(Entries for finding text and elements)
============================================================
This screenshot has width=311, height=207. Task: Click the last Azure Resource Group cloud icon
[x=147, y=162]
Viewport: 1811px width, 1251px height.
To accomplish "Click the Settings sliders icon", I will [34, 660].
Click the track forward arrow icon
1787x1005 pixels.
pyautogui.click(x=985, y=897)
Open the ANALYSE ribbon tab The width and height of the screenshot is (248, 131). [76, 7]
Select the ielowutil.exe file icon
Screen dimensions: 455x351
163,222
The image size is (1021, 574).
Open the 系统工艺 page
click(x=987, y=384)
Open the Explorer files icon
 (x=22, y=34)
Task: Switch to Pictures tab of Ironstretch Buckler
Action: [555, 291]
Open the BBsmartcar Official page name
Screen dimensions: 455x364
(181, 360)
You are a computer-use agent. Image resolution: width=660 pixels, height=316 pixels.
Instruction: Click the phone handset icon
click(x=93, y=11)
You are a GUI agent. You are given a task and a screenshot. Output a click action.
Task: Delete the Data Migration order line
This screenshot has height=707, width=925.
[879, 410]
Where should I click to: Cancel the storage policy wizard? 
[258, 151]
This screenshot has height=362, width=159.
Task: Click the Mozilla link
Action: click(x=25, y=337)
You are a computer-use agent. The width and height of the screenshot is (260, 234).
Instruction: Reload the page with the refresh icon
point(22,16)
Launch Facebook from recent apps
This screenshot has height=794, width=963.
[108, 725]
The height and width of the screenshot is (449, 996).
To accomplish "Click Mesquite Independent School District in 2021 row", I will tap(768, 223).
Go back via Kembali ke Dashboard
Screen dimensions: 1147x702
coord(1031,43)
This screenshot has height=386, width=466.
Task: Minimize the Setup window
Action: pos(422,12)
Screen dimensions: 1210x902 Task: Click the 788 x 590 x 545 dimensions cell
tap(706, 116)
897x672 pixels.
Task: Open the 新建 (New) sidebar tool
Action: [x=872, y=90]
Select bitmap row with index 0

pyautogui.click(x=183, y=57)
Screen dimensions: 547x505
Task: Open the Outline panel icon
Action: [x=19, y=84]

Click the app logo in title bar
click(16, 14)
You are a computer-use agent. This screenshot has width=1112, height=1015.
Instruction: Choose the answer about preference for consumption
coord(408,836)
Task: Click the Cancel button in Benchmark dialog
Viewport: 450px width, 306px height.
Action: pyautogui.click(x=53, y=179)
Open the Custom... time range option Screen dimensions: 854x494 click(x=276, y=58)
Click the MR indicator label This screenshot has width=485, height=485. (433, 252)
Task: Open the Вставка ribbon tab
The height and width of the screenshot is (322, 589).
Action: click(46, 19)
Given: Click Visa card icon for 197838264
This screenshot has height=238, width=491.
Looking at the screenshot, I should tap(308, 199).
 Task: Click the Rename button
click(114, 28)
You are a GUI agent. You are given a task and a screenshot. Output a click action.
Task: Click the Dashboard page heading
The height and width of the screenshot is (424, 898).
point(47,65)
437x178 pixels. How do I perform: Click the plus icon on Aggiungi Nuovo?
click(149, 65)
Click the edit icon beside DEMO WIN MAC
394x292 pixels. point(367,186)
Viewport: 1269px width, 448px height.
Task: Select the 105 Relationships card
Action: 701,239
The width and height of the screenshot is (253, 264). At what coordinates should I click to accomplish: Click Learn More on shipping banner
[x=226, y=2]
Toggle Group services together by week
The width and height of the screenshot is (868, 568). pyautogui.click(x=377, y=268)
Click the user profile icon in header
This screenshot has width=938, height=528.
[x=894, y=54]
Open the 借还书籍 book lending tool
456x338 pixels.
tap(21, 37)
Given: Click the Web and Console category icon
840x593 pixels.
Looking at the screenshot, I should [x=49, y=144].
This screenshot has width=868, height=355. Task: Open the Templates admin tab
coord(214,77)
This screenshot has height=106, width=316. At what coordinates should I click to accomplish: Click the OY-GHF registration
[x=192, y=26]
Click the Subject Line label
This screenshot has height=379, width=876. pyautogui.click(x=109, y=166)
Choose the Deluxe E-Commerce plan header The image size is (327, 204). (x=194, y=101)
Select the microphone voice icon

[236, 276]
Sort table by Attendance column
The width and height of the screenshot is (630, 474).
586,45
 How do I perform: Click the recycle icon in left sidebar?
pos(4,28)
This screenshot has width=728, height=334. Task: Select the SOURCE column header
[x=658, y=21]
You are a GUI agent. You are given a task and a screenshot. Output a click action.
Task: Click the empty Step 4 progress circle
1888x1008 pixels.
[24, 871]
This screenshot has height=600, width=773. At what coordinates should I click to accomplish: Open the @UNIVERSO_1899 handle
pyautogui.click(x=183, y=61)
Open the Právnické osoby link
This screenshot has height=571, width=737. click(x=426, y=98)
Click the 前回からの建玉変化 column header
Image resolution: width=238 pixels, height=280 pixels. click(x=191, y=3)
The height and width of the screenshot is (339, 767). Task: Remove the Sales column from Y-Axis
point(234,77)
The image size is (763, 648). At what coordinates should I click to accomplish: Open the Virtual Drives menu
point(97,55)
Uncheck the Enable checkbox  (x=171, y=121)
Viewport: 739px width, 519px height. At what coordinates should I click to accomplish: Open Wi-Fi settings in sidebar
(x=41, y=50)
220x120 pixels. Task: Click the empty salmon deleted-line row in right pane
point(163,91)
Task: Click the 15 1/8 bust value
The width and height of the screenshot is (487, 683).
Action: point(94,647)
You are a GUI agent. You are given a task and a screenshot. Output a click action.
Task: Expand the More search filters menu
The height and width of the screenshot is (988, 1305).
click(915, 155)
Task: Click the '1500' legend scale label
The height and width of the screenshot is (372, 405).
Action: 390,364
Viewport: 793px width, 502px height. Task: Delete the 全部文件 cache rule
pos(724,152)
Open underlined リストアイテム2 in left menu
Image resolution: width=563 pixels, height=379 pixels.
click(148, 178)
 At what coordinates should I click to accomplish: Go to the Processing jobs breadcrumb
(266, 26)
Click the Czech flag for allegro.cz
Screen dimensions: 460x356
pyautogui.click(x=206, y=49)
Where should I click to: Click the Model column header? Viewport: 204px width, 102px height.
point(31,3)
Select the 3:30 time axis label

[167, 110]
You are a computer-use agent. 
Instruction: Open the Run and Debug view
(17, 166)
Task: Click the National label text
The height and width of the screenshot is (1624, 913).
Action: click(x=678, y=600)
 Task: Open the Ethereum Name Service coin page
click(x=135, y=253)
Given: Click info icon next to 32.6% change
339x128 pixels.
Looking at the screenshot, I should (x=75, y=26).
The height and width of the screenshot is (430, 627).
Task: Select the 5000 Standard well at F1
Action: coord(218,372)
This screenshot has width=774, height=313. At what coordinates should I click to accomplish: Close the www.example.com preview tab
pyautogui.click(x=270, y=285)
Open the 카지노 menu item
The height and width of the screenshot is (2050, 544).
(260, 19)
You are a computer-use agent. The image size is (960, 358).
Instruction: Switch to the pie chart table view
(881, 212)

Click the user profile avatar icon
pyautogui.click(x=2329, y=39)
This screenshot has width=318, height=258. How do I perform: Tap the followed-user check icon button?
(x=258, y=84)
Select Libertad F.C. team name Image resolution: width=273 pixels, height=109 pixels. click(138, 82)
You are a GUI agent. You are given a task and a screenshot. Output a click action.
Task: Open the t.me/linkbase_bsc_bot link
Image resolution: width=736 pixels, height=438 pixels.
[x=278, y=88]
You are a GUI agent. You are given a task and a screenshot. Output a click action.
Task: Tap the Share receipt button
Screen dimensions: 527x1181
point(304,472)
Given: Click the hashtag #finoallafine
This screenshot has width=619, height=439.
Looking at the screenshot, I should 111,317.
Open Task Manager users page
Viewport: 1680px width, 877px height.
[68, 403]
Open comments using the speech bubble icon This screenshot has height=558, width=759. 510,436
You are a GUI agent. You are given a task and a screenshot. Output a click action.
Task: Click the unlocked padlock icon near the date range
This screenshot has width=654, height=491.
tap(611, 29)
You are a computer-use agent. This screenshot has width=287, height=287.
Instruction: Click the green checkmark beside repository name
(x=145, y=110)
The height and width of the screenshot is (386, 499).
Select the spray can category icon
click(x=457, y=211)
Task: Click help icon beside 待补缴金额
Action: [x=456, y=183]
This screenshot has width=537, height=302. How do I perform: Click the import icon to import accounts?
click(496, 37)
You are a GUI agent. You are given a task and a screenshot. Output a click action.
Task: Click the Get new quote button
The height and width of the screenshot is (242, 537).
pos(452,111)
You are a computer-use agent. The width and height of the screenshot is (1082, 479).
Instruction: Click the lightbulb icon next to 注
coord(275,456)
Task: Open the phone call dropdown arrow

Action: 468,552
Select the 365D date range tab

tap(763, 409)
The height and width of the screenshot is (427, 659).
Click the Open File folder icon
============================================================
**STATED GOAL**
Reproduce word for word the lines of the entries above, starting at the line with "Click the Czech flag for allegro.cz" and ending with the line with "(x=258, y=84)", both included.

**OUTPUT**
Click the Czech flag for allegro.cz
Screen dimensions: 460x356
pyautogui.click(x=206, y=49)
Where should I click to: Click the Model column header? Viewport: 204px width, 102px height.
point(31,3)
Select the 3:30 time axis label

[167, 110]
You are a computer-use agent. 
Instruction: Open the Run and Debug view
(17, 166)
Task: Click the National label text
The height and width of the screenshot is (1624, 913).
Action: click(x=678, y=600)
 Task: Open the Ethereum Name Service coin page
click(x=135, y=253)
Given: Click info icon next to 32.6% change
339x128 pixels.
Looking at the screenshot, I should (x=75, y=26).
The height and width of the screenshot is (430, 627).
Task: Select the 5000 Standard well at F1
Action: coord(218,372)
This screenshot has width=774, height=313. At what coordinates should I click to accomplish: Close the www.example.com preview tab
pyautogui.click(x=270, y=285)
Open the 카지노 menu item
The height and width of the screenshot is (2050, 544).
(260, 19)
You are a computer-use agent. The image size is (960, 358).
Instruction: Switch to the pie chart table view
(881, 212)

Click the user profile avatar icon
pyautogui.click(x=2329, y=39)
This screenshot has width=318, height=258. How do I perform: Tap the followed-user check icon button?
(x=258, y=84)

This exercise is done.